■ **Document passage**:
^^^^^^^^
Question

prove that 3√3 is irrational

Answer

**step1 Understand the Goal**

The goal is to prove that the number $$3\sqrt{3}$$ is irrational. To do this, we will use a common mathematical technique called proof by contradiction. This means we will assume the opposite of what we want to prove, and then show that this assumption leads to a statement that cannot be true.

**step2 Assume the Opposite**

Let's assume, for the sake of contradiction, that $$3\sqrt{3}$$ is a rational number. A rational number is any number that can be expressed as a fraction $$\frac{p}{q}$$ where $$p$$ and $$q$$ are integers, $$q$$ is not zero, and $$p$$ and $$q$$ have no common factors other than 1 (they are coprime).

$$3\sqrt{3} = \frac{p}{q}$$

where $$p, q \in \mathbb{Z}$$, $$q \neq 0$$, and $$\gcd(p, q) = 1$$.

**step3 Isolate the Square Root Term**

Now, we will manipulate the equation to isolate the square root term, $$\sqrt{3}$$. To do this, we divide both sides of the equation by 3.

$$\sqrt{3} = \frac{p}{3q}$$

**step4 Analyze the Resulting Equation**

Let's look at the right side of the equation, $$\frac{p}{3q}$$. Since $$p$$ is an integer and $$q$$ is a non-zero integer, then $$3q$$ is also a non-zero integer. Therefore, the expression $$\frac{p}{3q}$$ is a ratio of two integers, which, by definition, means it is a rational number.
^^^^^^^^
■ **Data for analysis**:
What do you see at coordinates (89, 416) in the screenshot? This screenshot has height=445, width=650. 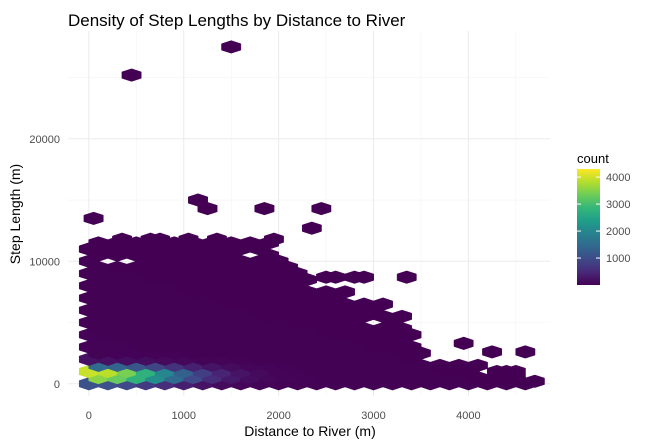 I see `x-tick-label: 0` at bounding box center [89, 416].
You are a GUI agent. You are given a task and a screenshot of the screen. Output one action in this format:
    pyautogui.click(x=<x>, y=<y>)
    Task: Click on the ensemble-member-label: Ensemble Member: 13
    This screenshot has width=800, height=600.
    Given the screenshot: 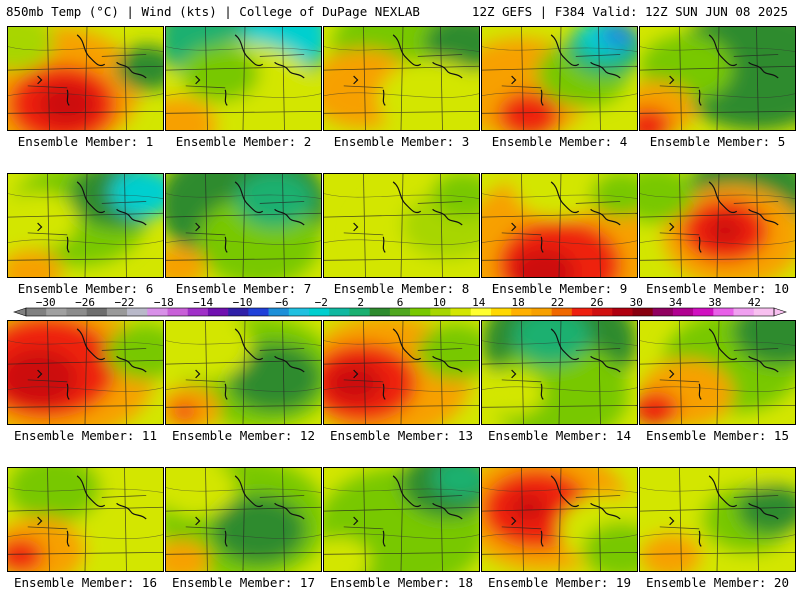 What is the action you would take?
    pyautogui.click(x=402, y=436)
    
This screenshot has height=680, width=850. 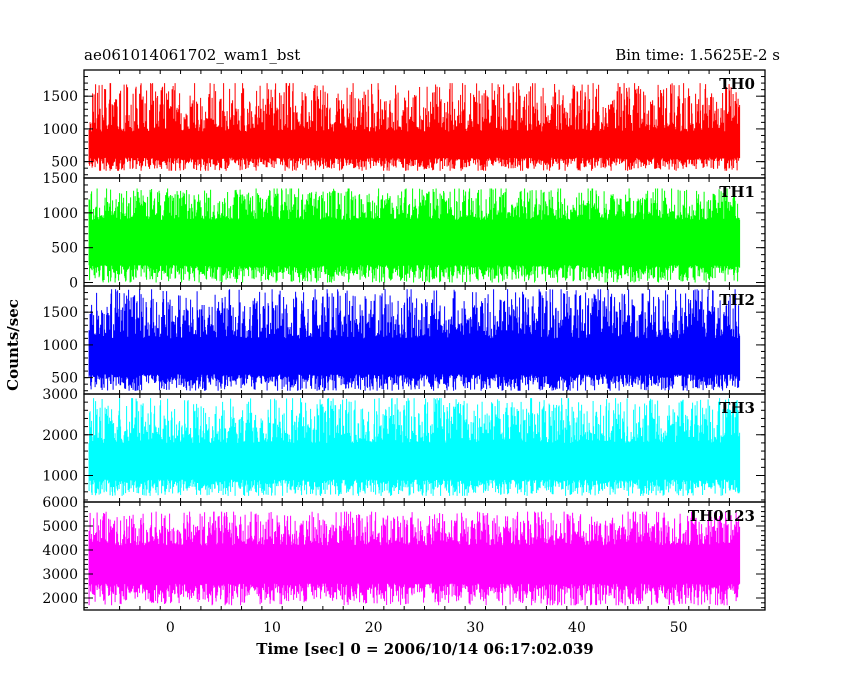 I want to click on chart-title-right: Bin time: 1.5625E-2 s, so click(x=698, y=55).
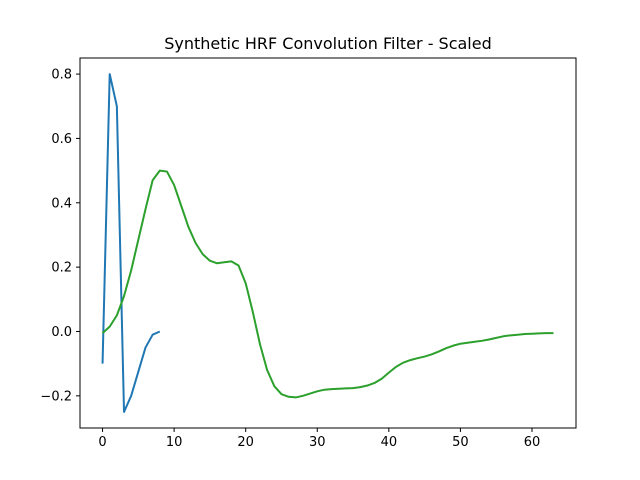  Describe the element at coordinates (318, 442) in the screenshot. I see `x-tick-label: 30` at that location.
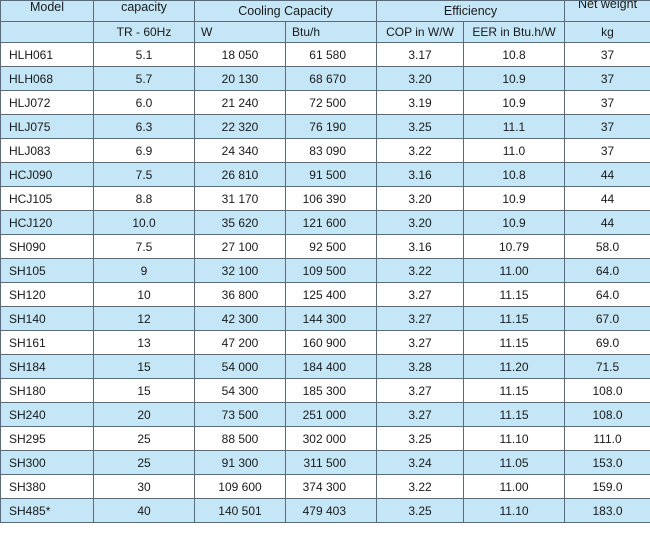  I want to click on cell-model: HCJ105, so click(47, 198).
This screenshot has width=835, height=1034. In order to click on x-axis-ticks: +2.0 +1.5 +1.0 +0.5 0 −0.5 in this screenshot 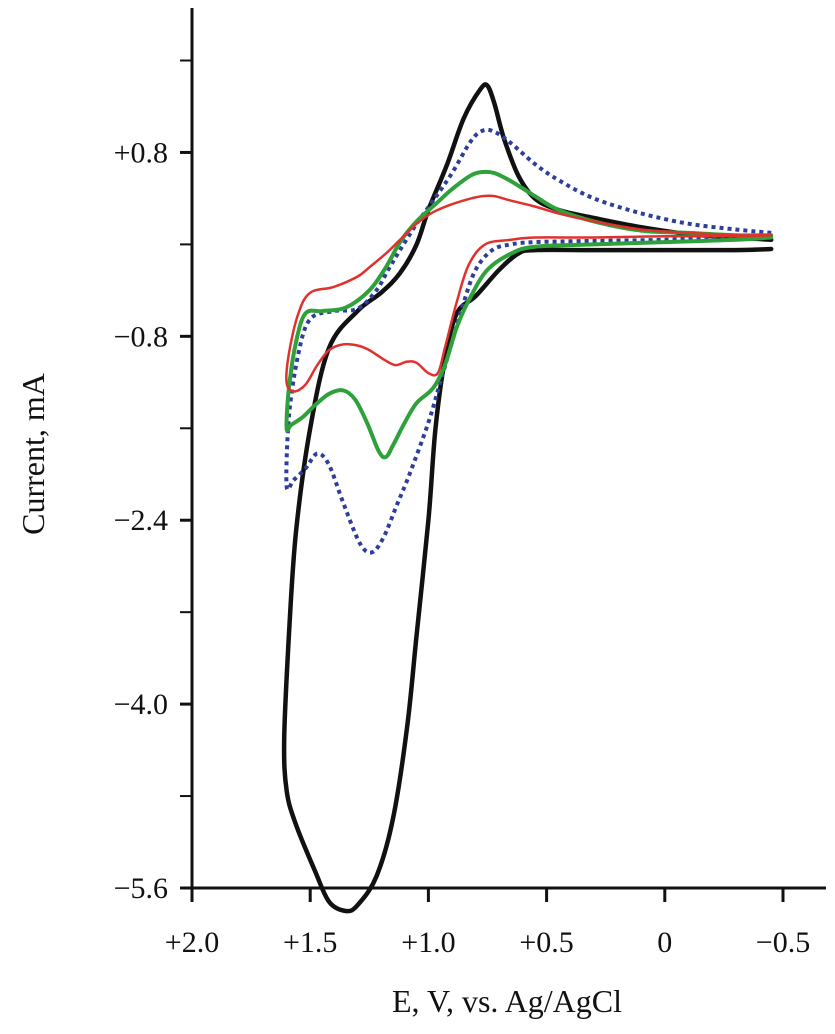, I will do `click(488, 924)`.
^^^^^^^^
■ **Tasks to complete**:
[A] In the proof, which mathematical technique is used to show that 3√3 is irrational?
[B] Print the stretch of the proof from "The goal is" through "(they are coprime).", without any alteration.
The listing is drawn from a separate source.

■ **Task results**:
[A] Proof by contradiction.

[B]
The goal is to prove that the number $$3\sqrt{3}$$ is irrational. To do this, we will use a common mathematical technique called proof by contradiction. This means we will assume the opposite of what we want to prove, and then show that this assumption leads to a statement that cannot be true.

**step2 Assume the Opposite**

Let's assume, for the sake of contradiction, that $$3\sqrt{3}$$ is a rational number. A rational number is any number that can be expressed as a fraction $$\frac{p}{q}$$ where $$p$$ and $$q$$ are integers, $$q$$ is not zero, and $$p$$ and $$q$$ have no common factors other than 1 (they are coprime).